=== GOAL ===
Please render only the lines from the one containing "You are a GUI" down to the one containing "Action: tap(18, 252)", both included, as a Markdown table with the columns Row and Line, numbering each row and leaving out blank lines.

# Start of PROVIDED INFORMATION

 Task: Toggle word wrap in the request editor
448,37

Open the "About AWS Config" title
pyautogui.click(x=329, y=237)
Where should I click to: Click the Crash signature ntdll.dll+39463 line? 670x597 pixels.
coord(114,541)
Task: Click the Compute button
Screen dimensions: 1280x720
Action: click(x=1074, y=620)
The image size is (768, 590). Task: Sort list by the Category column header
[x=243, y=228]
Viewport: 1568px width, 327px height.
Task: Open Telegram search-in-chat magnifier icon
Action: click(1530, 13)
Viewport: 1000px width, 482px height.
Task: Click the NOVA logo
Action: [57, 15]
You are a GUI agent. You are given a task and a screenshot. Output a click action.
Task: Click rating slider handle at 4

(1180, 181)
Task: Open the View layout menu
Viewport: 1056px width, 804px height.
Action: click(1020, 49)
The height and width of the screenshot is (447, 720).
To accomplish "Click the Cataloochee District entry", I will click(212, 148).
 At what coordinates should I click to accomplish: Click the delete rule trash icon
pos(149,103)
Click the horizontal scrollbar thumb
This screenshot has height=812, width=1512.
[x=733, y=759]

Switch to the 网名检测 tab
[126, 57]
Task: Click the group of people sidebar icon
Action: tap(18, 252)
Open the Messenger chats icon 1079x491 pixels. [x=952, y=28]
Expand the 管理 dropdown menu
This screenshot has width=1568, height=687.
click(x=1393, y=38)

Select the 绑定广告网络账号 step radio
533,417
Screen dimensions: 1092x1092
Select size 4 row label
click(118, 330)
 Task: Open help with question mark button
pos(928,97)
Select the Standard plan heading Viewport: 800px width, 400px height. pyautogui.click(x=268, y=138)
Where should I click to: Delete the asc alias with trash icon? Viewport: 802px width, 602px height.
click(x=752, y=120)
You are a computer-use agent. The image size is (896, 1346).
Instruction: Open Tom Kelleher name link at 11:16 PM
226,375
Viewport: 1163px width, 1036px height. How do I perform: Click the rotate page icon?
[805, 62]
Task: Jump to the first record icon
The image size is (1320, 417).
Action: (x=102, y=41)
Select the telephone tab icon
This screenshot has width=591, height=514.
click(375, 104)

# End of PROVIDED INFORMATION

=== OUTPUT OF THE EXERCISE ===
| Row | Line |
|---|---|
| 1 | You are a GUI agent. You are given a task and a screenshot. Output a click action. |
| 2 | Task: Click rating slider handle at 4 |
| 3 | (1180, 181) |
| 4 | Task: Open the View layout menu |
| 5 | Viewport: 1056px width, 804px height. |
| 6 | Action: click(1020, 49) |
| 7 | The height and width of the screenshot is (447, 720). |
| 8 | To accomplish "Click the Cataloochee District entry", I will click(212, 148). |
| 9 |  At what coordinates should I click to accomplish: Click the delete rule trash icon |
| 10 | pos(149,103) |
| 11 | Click the horizontal scrollbar thumb |
| 12 | This screenshot has height=812, width=1512. |
| 13 | [x=733, y=759] |
| 14 | Switch to the 网名检测 tab |
| 15 | [126, 57] |
| 16 | Task: Click the group of people sidebar icon |
| 17 | Action: tap(18, 252) |